───── Righe di lavoro ─────

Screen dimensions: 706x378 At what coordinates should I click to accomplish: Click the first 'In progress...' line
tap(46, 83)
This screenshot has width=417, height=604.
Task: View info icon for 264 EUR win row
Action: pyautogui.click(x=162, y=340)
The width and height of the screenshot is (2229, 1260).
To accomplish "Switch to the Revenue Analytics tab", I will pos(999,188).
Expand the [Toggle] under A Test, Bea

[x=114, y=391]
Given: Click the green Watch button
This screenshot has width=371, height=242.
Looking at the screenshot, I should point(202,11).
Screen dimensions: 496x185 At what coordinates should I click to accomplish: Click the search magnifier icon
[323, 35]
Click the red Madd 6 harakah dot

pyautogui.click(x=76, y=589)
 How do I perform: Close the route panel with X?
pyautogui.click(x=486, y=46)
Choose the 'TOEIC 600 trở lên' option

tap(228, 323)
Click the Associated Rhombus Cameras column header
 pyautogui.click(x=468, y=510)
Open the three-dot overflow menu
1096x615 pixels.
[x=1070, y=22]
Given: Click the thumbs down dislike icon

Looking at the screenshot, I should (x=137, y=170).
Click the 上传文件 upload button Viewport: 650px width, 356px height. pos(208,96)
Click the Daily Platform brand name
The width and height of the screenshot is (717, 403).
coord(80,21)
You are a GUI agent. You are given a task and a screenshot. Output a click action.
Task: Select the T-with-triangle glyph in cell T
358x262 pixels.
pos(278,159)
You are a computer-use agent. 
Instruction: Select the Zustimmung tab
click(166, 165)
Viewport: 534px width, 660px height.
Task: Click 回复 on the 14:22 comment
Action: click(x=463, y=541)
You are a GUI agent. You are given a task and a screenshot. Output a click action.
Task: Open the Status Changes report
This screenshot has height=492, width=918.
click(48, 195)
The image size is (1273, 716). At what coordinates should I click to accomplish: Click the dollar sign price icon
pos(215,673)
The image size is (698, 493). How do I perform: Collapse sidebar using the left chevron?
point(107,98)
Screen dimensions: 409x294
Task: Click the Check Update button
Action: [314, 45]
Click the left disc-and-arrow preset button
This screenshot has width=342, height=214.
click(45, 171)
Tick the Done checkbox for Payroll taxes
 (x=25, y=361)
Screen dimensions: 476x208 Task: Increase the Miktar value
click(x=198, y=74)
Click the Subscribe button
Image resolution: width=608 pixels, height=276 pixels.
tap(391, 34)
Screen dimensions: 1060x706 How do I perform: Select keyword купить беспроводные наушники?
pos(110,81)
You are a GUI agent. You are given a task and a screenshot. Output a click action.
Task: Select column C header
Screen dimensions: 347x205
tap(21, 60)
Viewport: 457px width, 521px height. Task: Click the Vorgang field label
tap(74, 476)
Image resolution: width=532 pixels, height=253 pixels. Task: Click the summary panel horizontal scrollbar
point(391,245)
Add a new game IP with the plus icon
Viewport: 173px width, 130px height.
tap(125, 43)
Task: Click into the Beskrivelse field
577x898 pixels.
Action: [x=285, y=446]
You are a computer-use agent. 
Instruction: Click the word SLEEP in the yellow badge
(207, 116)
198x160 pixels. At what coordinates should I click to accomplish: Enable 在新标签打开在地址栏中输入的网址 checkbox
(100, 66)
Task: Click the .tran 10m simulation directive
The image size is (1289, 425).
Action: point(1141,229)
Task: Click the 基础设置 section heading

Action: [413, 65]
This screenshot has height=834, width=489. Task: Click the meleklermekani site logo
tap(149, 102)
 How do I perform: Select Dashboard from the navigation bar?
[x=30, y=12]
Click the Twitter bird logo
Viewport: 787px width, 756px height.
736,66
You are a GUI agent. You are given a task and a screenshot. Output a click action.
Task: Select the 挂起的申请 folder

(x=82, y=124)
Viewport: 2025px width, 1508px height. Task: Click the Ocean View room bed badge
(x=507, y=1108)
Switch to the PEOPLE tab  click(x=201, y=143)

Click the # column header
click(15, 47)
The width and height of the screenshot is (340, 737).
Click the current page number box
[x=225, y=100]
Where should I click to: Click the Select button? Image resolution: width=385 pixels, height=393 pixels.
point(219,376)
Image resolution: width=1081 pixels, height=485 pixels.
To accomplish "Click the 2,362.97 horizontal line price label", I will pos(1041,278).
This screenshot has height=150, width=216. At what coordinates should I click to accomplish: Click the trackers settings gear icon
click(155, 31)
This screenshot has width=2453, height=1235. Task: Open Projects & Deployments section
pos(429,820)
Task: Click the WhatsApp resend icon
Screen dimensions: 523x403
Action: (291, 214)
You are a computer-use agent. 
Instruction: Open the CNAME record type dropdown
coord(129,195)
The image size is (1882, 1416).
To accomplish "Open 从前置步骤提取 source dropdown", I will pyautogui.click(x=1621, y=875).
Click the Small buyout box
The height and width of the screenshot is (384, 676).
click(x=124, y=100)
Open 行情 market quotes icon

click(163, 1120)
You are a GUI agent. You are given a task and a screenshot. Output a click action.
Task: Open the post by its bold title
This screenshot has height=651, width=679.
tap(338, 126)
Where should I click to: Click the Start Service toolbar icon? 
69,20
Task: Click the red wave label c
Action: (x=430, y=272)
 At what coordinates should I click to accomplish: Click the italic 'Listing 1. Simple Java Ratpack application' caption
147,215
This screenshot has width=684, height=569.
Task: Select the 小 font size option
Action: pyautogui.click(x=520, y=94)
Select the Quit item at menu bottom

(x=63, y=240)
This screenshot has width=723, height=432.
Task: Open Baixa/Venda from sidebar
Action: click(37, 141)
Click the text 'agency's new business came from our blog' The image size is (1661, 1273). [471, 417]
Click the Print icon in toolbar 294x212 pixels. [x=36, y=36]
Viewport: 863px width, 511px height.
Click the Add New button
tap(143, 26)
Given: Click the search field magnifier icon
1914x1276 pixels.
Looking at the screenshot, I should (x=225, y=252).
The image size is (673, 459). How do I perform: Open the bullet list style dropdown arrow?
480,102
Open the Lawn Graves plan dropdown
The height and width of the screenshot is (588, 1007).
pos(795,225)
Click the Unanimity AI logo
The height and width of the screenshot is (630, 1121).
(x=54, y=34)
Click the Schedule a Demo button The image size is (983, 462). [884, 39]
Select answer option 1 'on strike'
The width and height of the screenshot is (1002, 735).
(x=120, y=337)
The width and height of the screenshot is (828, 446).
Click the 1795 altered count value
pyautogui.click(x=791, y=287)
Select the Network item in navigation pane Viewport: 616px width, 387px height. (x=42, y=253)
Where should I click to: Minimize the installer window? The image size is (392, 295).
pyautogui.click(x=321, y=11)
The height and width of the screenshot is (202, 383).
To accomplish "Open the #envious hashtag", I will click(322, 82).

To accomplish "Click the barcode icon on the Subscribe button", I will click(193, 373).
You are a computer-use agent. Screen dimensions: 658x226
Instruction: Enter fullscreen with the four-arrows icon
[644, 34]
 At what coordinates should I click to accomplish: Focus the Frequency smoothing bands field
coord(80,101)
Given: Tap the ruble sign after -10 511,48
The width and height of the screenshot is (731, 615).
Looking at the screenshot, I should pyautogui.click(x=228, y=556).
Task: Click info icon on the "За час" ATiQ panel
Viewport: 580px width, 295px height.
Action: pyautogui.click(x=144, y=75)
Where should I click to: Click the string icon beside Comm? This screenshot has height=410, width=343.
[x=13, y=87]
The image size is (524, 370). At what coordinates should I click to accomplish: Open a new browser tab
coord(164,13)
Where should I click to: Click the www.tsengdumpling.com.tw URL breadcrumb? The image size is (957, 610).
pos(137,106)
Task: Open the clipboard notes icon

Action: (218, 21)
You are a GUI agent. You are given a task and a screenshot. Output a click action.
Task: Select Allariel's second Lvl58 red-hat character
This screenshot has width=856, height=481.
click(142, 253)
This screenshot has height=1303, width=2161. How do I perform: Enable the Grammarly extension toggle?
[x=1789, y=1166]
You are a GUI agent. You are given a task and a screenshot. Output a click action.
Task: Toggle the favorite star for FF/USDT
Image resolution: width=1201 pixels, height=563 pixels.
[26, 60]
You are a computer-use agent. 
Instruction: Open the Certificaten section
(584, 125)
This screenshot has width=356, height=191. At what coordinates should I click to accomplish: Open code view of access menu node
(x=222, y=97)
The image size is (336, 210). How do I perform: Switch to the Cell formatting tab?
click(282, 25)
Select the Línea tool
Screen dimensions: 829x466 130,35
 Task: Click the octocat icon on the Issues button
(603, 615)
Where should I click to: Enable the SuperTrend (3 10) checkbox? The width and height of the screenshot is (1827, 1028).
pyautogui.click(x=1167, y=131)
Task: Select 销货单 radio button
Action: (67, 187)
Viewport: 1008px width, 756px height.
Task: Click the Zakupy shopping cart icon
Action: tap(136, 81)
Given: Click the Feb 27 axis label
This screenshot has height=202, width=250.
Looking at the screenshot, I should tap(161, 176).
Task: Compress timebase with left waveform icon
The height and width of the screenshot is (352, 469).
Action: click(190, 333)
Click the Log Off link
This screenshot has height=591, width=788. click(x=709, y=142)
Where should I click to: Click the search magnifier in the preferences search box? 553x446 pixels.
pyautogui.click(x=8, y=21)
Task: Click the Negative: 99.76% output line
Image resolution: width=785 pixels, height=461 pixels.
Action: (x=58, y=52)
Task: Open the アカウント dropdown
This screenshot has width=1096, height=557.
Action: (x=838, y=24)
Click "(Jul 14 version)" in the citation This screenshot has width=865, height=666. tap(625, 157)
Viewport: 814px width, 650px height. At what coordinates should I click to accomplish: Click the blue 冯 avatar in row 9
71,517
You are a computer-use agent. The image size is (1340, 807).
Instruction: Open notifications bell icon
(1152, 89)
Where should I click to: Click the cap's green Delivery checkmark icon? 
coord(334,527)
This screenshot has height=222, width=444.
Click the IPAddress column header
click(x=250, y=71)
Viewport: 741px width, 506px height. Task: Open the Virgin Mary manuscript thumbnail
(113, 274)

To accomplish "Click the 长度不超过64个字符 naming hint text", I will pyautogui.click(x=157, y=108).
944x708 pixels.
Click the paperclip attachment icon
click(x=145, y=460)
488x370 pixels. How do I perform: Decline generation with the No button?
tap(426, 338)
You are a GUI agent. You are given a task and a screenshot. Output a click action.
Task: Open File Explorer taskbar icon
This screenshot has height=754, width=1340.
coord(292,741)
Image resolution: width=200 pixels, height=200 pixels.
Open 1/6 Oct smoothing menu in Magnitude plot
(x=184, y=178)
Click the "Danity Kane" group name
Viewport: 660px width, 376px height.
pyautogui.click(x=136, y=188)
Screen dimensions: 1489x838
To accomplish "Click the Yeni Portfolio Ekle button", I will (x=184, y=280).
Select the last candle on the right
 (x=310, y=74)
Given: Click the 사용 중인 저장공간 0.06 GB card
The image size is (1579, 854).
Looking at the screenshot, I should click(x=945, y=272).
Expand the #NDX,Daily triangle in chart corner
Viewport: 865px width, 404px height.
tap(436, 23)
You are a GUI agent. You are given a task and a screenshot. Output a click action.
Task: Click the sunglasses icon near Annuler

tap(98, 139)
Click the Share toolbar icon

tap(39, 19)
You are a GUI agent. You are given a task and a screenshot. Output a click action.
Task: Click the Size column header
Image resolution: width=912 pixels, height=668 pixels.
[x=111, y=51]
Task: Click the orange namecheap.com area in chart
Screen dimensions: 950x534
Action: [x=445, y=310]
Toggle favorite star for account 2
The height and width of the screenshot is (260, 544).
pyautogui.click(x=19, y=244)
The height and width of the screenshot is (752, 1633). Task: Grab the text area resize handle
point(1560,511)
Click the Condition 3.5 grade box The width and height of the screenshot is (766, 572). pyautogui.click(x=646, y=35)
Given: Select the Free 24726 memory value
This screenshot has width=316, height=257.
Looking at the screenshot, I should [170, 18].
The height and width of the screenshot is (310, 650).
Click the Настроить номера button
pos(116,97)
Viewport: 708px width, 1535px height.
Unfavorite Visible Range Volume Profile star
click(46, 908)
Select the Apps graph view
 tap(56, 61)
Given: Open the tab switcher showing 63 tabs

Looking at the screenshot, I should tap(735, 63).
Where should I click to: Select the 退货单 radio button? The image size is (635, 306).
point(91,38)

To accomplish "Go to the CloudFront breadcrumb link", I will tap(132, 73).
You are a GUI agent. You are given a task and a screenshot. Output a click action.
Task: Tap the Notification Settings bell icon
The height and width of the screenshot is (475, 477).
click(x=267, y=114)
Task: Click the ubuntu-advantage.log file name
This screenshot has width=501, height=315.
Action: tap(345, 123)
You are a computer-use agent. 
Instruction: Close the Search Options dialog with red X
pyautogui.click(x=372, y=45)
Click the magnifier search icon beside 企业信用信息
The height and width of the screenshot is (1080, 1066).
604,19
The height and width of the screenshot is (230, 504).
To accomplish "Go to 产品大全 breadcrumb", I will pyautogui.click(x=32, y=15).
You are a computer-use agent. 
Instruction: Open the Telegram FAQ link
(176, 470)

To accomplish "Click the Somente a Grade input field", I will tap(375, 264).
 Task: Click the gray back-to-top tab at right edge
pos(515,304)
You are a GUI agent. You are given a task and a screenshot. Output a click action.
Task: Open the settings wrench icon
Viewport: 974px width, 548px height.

─────

# Esercizio da svolgere
Ricopia senza alcuna modifica tutte le righe, dalla prima fino a quella che contiene "Looking at the screenshot, I should (x=137, y=170).", inclusa.

# La soluzione
Screen dimensions: 706x378 At what coordinates should I click to accomplish: Click the first 'In progress...' line
tap(46, 83)
This screenshot has width=417, height=604.
Task: View info icon for 264 EUR win row
Action: pyautogui.click(x=162, y=340)
The width and height of the screenshot is (2229, 1260).
To accomplish "Switch to the Revenue Analytics tab", I will pos(999,188).
Expand the [Toggle] under A Test, Bea

[x=114, y=391]
Given: Click the green Watch button
This screenshot has width=371, height=242.
Looking at the screenshot, I should point(202,11).
Screen dimensions: 496x185 At what coordinates should I click to accomplish: Click the search magnifier icon
[323, 35]
Click the red Madd 6 harakah dot

pyautogui.click(x=76, y=589)
 How do I perform: Close the route panel with X?
pyautogui.click(x=486, y=46)
Choose the 'TOEIC 600 trở lên' option

tap(228, 323)
Click the Associated Rhombus Cameras column header
 pyautogui.click(x=468, y=510)
Open the three-dot overflow menu
1096x615 pixels.
[x=1070, y=22]
Given: Click the thumbs down dislike icon

Looking at the screenshot, I should (x=137, y=170).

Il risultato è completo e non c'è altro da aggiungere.